Download or read book Echolalias written by Daniel Heller-Roazen and published by . This book was released on 2005 with total page 294 pages. Available in PDF, EPUB and Kindle. Book excerpt: A far-reaching philosophical investigation into the persistence and disappearance of speech, in individuals and in linguistic communities. Just as speech can be acquired, so can it be lost. Speakers can forget words, phrases, even entire languages they once knew; over the course of time peoples, too, let go of the tongues that were once theirs, as languages disappear and give way to the others that follow them. In Echolalias, Daniel Heller-Roazen reflects on the many forms of linguistic forgetfulness, offering a far-reaching philosophical investigation into the persistence and disappearance of speech. In twenty-one brief chapters, he moves among classical, medieval, and modern culture, exploring the interrelations of speech, writing, memory, and oblivion.

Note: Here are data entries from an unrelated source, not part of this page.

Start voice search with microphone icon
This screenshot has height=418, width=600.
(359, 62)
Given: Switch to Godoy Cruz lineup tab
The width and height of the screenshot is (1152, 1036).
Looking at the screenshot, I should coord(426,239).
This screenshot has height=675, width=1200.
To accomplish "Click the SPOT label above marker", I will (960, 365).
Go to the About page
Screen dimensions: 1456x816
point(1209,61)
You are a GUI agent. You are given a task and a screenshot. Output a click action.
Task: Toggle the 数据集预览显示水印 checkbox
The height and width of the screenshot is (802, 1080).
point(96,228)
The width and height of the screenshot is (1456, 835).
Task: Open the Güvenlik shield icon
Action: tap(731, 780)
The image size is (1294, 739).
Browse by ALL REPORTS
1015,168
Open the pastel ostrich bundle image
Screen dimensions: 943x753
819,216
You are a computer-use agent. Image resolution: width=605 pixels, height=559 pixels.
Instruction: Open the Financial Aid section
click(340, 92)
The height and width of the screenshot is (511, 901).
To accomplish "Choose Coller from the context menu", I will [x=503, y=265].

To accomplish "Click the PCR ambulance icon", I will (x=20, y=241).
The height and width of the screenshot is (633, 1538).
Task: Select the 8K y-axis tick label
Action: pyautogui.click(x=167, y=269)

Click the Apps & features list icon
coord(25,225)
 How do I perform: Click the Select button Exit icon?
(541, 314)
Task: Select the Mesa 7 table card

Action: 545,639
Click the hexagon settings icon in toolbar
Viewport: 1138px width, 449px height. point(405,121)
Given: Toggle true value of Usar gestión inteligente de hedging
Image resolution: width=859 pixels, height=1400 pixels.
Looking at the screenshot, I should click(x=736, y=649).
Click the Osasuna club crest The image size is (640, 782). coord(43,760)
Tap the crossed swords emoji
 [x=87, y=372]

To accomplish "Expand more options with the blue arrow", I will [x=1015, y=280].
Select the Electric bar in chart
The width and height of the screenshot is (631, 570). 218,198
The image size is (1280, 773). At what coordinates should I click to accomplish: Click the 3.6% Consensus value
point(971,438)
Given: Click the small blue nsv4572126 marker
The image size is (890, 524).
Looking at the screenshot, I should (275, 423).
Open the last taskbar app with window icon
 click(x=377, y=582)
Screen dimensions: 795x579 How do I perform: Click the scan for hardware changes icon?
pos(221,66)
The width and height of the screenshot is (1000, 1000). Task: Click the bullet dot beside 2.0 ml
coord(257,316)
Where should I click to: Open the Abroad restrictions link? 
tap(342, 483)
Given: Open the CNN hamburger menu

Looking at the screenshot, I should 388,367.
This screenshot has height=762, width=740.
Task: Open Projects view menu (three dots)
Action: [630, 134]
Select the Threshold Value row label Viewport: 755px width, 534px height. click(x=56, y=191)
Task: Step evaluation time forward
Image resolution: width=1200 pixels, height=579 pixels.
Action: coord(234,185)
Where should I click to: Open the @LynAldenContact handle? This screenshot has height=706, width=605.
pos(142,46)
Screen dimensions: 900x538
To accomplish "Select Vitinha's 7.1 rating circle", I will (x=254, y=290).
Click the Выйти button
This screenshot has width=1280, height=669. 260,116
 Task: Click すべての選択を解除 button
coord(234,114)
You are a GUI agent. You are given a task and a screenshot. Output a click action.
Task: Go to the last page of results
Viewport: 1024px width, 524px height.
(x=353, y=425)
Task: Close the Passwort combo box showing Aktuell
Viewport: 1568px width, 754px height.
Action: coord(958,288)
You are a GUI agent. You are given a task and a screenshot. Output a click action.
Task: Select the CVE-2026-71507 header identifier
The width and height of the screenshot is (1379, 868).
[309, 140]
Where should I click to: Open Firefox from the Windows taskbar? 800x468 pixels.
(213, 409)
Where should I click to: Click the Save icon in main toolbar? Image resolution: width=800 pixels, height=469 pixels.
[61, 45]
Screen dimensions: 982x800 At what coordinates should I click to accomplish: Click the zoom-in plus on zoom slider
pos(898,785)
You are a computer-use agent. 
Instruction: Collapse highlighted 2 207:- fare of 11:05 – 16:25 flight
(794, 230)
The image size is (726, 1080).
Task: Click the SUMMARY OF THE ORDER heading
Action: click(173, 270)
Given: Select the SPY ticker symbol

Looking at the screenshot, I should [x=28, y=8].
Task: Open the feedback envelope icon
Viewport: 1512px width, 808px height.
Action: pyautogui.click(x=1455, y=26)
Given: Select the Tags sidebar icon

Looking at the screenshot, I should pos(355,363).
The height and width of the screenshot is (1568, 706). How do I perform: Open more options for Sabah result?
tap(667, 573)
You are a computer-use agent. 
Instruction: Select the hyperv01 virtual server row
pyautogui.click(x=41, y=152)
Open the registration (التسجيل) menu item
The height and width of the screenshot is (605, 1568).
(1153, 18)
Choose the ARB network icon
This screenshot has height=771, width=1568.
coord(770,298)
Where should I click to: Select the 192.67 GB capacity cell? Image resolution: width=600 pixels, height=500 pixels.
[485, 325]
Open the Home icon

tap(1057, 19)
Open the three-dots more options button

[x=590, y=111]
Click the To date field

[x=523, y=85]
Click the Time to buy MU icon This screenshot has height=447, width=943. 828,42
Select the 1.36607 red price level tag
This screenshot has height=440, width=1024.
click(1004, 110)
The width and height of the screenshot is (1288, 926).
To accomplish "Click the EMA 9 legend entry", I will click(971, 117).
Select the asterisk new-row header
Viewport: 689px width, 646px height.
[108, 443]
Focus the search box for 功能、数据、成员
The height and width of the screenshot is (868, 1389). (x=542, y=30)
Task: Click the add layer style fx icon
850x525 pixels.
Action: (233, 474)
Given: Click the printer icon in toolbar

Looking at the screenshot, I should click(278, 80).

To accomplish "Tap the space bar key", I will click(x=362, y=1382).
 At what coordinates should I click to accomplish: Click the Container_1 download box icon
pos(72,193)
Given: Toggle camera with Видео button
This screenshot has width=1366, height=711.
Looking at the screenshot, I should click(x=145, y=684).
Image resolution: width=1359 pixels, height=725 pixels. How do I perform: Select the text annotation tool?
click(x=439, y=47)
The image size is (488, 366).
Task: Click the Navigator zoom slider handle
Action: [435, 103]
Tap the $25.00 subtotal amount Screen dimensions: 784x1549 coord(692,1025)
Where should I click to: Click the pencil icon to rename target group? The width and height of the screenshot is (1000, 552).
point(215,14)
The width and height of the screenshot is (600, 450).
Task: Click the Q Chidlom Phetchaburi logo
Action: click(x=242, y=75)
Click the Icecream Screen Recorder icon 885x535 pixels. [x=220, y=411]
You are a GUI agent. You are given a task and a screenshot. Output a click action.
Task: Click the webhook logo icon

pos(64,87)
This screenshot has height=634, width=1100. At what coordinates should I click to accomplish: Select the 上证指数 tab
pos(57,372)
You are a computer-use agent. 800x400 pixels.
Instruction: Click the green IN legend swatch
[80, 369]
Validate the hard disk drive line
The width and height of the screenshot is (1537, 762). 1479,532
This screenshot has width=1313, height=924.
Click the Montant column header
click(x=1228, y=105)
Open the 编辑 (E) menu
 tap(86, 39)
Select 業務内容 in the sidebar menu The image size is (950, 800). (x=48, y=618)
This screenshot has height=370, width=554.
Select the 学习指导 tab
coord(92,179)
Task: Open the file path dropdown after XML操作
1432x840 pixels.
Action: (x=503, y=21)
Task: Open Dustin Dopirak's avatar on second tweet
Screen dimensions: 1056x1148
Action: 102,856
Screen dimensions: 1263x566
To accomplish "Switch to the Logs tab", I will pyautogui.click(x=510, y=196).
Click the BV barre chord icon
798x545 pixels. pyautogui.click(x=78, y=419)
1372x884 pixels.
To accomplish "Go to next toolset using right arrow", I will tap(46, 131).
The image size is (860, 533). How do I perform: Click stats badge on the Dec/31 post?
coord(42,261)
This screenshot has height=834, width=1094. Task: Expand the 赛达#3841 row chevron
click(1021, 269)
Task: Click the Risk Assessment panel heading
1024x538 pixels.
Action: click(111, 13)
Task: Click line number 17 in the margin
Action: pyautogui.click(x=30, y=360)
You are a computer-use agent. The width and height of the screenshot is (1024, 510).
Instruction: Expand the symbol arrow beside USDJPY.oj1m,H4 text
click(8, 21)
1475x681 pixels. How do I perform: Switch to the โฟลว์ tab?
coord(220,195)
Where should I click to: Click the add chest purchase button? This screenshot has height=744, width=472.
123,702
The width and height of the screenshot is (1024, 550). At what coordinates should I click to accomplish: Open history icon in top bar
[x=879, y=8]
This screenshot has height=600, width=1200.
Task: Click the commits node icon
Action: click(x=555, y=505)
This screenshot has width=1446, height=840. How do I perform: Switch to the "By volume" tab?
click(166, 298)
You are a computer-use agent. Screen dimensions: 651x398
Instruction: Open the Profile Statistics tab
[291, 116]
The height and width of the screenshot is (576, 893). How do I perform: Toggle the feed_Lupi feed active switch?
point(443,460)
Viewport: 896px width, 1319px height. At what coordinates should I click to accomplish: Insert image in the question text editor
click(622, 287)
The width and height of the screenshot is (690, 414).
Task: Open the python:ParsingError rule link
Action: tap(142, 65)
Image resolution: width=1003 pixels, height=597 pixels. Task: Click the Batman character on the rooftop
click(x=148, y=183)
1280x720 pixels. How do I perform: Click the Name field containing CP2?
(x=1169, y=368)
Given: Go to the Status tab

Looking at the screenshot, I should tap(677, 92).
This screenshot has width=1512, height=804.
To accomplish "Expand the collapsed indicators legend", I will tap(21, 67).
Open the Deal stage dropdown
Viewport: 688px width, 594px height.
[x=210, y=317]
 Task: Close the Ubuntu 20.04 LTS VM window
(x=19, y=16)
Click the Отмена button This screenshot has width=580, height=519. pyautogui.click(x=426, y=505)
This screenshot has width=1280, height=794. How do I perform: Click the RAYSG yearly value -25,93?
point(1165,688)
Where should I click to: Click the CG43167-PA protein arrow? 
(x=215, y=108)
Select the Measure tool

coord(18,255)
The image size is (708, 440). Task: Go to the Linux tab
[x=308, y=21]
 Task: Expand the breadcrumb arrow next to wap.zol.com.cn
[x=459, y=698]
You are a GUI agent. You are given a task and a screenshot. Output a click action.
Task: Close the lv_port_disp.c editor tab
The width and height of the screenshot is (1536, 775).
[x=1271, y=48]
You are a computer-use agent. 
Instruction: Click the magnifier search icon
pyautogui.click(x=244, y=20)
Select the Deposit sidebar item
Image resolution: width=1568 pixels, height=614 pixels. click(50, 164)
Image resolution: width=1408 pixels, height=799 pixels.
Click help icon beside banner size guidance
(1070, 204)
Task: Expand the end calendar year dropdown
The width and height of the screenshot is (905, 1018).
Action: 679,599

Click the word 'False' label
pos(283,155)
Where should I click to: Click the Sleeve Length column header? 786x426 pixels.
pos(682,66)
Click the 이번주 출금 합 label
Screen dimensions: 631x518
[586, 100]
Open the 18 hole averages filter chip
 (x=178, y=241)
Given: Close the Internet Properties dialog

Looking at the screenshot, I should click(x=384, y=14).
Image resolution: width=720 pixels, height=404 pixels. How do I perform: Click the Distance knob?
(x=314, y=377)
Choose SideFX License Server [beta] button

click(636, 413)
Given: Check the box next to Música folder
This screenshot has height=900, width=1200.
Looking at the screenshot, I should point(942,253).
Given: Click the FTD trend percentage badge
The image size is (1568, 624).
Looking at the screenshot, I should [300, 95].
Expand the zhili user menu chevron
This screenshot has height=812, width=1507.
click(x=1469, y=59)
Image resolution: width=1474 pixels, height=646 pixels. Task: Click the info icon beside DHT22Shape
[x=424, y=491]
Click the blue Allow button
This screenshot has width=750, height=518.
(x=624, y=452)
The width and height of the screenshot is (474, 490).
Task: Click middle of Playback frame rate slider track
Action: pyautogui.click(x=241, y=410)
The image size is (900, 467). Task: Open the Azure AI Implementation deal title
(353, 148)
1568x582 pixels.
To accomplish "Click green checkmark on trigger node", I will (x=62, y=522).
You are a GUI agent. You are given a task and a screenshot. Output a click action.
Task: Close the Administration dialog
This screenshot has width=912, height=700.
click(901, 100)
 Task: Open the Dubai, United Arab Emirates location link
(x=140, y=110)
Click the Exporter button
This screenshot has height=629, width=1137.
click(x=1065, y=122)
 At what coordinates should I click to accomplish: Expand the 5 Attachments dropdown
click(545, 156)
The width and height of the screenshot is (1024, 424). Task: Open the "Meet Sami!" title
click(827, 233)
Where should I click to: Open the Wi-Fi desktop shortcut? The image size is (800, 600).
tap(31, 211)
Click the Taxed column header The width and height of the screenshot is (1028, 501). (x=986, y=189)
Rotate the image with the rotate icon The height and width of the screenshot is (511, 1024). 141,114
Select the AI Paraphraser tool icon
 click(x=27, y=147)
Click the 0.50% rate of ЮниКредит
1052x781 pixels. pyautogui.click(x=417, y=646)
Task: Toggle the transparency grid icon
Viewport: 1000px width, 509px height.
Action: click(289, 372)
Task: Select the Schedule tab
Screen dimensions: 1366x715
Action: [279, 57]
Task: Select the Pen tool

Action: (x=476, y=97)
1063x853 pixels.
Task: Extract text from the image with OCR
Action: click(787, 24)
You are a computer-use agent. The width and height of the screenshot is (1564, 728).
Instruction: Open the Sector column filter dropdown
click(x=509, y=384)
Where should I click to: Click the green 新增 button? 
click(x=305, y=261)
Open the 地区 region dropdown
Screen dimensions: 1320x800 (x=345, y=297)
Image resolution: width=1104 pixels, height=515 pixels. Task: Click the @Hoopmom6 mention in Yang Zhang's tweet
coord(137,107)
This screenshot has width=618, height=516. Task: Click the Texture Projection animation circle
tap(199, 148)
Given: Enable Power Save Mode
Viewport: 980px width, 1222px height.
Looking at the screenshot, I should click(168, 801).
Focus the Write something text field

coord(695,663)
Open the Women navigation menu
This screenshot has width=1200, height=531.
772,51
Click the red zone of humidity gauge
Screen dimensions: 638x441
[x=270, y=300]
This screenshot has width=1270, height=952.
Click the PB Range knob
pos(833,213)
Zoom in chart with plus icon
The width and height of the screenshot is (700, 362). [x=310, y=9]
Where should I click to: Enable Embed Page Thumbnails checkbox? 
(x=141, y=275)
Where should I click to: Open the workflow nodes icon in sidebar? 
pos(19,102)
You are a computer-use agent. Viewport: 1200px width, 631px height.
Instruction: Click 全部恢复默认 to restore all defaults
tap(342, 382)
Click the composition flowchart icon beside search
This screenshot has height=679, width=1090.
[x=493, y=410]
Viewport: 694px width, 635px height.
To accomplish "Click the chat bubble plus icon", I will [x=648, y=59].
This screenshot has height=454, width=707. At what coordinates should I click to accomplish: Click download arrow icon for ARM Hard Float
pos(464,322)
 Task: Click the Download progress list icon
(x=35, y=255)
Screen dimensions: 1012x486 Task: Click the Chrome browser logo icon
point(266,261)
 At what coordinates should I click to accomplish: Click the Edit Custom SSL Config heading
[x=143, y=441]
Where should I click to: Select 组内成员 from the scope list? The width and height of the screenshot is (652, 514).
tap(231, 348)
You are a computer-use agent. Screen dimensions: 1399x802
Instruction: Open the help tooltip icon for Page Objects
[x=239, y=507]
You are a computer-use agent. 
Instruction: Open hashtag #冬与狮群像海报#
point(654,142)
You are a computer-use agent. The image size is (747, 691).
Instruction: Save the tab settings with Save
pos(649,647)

Drawing his examples from literature, philosophy, linguistics, theology, and psychoanalysis, Heller-Roazen examines the points at which the transience of speech has become a question in the arts, disciplines, and sciences in which language plays a prominent role. Whether the subject is Ovid, Dante, or modern fiction, classical Arabic literature or the birth of the French language, structuralist linguistics or Freud's writings on aphasia, Heller-Roazen considers with clarity, precision, and insight the forms, the effects, and the ultimate consequences of the forgetting of language. In speech, he argues, destruction and construction often prove inseparable. Among peoples, the disappearance of one language can mark the emergence of another; among individuals, the experience of the passing of speech can lie at the origin of literary, philosophical, and artistic creation. From the infant's prattle to the legacy of Babel, from the holy tongues of Judaism and Islam to the concept of the dead language and the political significance of exiled and endangered languages today, Echolalias traces an elegant, erudite, and original philosophical itinerary, inviting us to reflect in a new way on the nature of the speaking animal who forgets.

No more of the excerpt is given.